[[ INFORMATION SHOWN, beginning ]]

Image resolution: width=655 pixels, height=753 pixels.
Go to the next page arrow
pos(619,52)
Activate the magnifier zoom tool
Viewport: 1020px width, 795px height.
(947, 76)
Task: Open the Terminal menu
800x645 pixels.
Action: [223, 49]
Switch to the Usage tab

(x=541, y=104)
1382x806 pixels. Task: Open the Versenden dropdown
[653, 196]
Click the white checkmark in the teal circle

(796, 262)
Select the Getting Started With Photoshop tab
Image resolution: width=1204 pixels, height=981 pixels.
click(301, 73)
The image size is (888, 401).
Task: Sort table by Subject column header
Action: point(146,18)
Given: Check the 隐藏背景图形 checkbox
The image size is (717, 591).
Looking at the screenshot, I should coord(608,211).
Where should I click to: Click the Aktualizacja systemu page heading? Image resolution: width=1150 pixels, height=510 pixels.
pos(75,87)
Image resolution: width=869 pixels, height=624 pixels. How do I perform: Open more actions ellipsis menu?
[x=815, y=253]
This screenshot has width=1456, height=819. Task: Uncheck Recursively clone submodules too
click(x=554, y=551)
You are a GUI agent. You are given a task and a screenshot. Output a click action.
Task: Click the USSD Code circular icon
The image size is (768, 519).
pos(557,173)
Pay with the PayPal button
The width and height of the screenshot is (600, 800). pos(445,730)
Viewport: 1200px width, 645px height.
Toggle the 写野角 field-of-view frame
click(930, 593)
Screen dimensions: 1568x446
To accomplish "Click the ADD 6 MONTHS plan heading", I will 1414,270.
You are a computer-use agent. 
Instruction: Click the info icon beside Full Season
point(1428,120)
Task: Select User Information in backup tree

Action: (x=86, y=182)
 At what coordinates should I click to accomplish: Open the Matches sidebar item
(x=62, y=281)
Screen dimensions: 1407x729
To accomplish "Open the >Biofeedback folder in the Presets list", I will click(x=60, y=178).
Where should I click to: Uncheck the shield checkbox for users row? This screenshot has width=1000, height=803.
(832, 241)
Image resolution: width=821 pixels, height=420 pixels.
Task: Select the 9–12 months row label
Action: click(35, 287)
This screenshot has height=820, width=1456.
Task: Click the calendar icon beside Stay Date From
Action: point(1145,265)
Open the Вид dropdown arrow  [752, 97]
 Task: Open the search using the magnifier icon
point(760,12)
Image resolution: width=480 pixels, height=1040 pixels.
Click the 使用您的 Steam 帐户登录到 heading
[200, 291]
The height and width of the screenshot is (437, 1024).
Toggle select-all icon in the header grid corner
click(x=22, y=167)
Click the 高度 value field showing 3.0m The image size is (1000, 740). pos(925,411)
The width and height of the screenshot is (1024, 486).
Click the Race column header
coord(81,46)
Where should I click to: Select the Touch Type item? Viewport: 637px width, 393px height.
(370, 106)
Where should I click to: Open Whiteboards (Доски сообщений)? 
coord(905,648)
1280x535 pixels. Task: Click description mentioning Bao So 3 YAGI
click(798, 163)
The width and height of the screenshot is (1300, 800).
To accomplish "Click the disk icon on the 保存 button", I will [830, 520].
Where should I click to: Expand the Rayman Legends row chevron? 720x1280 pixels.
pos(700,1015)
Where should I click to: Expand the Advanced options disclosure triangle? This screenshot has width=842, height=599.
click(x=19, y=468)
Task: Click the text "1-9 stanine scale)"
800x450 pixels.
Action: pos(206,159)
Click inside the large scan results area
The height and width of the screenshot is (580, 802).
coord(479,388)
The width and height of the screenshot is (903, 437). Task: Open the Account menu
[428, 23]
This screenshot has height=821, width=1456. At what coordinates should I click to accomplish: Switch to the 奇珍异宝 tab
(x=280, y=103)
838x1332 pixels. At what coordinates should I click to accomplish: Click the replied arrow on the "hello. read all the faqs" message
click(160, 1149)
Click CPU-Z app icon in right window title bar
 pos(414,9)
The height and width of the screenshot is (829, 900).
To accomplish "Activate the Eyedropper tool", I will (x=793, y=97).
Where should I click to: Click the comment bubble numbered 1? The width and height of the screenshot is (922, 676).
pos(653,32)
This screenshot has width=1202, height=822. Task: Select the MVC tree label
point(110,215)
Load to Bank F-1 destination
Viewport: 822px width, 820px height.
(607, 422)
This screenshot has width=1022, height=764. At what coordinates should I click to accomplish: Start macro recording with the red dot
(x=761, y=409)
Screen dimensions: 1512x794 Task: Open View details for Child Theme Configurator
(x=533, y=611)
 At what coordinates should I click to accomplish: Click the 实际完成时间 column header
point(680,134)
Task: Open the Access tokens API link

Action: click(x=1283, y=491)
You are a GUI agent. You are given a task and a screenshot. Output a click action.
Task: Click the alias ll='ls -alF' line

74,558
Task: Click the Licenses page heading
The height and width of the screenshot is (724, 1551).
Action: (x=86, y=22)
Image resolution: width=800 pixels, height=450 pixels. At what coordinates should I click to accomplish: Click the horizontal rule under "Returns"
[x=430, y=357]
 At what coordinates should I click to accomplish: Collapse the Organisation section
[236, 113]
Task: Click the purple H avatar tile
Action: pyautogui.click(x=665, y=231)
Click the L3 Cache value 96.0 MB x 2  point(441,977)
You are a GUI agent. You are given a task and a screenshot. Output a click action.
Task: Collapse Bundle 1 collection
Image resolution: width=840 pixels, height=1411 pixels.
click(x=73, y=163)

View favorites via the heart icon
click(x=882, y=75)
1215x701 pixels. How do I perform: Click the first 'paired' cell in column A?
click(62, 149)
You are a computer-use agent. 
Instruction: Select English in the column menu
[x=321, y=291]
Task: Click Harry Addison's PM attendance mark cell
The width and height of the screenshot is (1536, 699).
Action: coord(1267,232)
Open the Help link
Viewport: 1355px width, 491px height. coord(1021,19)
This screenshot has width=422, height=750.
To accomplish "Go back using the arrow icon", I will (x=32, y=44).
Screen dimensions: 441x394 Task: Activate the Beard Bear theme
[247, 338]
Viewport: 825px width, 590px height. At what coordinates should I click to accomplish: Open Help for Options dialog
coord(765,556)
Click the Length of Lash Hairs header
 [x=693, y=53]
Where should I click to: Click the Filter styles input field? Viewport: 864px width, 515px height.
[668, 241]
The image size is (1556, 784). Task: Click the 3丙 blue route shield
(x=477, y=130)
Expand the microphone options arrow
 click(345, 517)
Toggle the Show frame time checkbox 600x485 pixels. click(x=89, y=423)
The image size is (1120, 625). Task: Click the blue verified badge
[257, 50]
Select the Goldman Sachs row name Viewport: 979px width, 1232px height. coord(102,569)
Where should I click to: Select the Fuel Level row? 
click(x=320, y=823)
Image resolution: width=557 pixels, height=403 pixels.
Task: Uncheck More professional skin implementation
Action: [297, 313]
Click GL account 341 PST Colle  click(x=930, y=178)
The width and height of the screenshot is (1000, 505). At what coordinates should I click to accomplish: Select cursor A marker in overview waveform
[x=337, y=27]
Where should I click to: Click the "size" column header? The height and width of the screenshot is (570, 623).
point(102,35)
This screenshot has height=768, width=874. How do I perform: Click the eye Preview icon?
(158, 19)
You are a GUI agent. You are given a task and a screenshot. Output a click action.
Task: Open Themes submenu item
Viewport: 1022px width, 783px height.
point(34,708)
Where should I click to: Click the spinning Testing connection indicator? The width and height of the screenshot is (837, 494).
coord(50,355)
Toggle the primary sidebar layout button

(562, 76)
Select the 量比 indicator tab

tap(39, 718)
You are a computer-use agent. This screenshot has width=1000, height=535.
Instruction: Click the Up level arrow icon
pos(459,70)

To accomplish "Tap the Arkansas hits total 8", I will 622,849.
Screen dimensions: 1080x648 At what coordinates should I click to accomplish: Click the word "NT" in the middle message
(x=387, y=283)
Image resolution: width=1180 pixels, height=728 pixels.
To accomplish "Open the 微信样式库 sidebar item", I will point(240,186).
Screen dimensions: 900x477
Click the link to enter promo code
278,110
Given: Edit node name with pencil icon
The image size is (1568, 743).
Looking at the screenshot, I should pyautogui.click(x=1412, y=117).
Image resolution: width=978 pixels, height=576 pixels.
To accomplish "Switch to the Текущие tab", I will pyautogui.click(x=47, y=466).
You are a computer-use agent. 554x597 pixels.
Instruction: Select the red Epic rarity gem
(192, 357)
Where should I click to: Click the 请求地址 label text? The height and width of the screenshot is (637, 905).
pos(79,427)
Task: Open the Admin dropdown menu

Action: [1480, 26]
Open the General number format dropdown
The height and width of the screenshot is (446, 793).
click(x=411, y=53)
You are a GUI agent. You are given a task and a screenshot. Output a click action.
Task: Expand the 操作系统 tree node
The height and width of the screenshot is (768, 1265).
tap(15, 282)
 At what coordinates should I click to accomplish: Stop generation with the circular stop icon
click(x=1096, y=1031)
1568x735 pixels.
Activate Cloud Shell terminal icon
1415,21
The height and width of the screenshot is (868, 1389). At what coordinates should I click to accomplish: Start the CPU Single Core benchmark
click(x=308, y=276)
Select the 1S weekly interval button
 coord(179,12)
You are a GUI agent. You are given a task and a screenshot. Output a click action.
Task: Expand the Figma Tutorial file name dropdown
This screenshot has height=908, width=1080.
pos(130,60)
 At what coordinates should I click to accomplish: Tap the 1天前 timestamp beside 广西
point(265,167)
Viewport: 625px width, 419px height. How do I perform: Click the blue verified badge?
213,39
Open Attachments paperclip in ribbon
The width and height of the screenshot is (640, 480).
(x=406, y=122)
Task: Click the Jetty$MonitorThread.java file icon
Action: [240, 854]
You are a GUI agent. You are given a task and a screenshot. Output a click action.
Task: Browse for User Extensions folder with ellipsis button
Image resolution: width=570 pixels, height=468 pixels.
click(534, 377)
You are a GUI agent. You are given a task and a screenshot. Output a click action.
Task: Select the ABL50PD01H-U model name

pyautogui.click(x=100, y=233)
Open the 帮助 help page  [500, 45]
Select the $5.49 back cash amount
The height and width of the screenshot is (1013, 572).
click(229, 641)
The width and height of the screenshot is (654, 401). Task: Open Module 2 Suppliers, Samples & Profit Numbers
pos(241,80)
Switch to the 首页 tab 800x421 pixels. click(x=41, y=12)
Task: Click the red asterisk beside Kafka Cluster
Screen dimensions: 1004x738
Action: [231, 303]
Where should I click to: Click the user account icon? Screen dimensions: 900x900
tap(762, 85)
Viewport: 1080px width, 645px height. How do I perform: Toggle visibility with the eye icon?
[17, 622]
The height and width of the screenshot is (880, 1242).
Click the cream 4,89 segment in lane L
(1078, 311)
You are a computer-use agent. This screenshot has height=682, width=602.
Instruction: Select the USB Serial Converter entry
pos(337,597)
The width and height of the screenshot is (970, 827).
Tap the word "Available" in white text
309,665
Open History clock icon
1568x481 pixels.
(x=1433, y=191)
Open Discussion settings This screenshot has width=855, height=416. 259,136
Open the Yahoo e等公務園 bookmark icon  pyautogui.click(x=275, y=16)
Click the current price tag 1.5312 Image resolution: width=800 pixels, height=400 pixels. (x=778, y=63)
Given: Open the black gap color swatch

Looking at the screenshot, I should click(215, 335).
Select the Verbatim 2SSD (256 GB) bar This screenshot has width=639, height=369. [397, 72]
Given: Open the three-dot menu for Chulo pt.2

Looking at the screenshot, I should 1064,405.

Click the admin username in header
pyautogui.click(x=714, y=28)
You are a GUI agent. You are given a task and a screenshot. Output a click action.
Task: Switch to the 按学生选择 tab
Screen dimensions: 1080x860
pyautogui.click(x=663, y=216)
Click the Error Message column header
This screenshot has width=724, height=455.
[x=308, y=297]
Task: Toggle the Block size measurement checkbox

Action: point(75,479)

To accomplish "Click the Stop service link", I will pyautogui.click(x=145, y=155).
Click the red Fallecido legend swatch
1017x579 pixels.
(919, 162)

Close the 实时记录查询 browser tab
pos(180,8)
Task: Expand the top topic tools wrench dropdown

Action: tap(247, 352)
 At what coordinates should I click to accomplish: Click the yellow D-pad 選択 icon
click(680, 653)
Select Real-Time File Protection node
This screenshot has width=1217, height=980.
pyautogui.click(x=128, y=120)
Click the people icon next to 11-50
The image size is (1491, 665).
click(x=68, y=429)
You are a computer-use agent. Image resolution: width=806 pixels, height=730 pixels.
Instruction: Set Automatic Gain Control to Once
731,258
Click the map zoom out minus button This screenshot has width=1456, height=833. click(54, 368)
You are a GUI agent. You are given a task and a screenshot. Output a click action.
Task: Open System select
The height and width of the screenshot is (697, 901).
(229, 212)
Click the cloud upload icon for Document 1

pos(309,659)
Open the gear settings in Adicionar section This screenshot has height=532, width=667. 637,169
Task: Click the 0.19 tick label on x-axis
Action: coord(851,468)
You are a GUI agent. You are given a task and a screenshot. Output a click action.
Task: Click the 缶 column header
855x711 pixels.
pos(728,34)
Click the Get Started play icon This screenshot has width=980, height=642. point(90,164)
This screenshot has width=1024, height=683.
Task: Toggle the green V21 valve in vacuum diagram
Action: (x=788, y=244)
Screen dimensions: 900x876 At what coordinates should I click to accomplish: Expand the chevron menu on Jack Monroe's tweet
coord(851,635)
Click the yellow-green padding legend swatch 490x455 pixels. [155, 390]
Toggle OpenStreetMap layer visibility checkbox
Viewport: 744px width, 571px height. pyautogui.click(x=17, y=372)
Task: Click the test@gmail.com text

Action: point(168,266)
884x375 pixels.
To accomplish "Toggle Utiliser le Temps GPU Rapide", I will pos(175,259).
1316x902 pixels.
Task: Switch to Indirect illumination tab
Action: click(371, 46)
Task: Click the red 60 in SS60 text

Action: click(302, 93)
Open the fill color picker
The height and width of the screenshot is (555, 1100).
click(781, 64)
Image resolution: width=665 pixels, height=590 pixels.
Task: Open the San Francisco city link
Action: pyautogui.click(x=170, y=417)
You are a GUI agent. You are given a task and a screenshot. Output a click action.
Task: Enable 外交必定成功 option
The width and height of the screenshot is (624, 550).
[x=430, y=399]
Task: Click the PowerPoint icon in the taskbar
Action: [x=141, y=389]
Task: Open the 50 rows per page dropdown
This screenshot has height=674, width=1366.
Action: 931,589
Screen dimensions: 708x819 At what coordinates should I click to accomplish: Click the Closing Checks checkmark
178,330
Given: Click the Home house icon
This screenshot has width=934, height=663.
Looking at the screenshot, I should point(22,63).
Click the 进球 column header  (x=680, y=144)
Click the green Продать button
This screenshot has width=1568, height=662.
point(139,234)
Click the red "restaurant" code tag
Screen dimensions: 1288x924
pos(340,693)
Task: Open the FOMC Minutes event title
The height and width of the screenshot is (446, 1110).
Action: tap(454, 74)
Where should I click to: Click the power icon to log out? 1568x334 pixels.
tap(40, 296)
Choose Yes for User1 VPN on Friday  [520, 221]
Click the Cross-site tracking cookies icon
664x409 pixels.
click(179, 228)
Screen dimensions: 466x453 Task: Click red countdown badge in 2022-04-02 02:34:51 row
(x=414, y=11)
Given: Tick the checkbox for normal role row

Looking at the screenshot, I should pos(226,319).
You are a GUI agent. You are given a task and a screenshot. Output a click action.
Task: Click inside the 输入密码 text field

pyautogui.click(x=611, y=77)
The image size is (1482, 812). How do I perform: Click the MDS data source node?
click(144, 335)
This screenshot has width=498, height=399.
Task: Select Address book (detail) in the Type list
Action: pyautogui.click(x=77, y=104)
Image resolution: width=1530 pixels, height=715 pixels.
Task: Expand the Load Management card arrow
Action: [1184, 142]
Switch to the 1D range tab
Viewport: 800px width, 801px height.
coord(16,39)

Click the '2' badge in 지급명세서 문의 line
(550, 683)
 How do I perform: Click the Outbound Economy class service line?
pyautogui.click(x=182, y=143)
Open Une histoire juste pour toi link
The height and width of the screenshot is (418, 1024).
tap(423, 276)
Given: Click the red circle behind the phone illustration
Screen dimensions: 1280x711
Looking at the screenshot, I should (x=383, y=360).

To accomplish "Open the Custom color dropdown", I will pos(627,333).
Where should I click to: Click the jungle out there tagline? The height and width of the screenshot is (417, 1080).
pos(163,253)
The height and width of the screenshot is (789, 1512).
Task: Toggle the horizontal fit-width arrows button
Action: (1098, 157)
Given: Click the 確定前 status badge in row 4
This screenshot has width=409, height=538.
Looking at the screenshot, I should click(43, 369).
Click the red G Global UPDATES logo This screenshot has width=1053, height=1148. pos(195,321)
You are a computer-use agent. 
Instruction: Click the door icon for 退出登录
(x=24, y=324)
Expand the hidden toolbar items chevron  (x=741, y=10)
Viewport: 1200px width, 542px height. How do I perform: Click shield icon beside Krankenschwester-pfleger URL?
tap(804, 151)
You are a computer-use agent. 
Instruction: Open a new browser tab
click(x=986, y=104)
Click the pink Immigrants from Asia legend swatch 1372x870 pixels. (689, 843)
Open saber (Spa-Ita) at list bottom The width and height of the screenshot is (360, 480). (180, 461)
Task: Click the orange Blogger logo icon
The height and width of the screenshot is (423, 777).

[[ INFORMATION SHOWN, end ]]

» **YOUR TASK**: Say how many lines in the records include the string "folder", giving the figure by itself.

» **REPLY TO THE TASK**: 2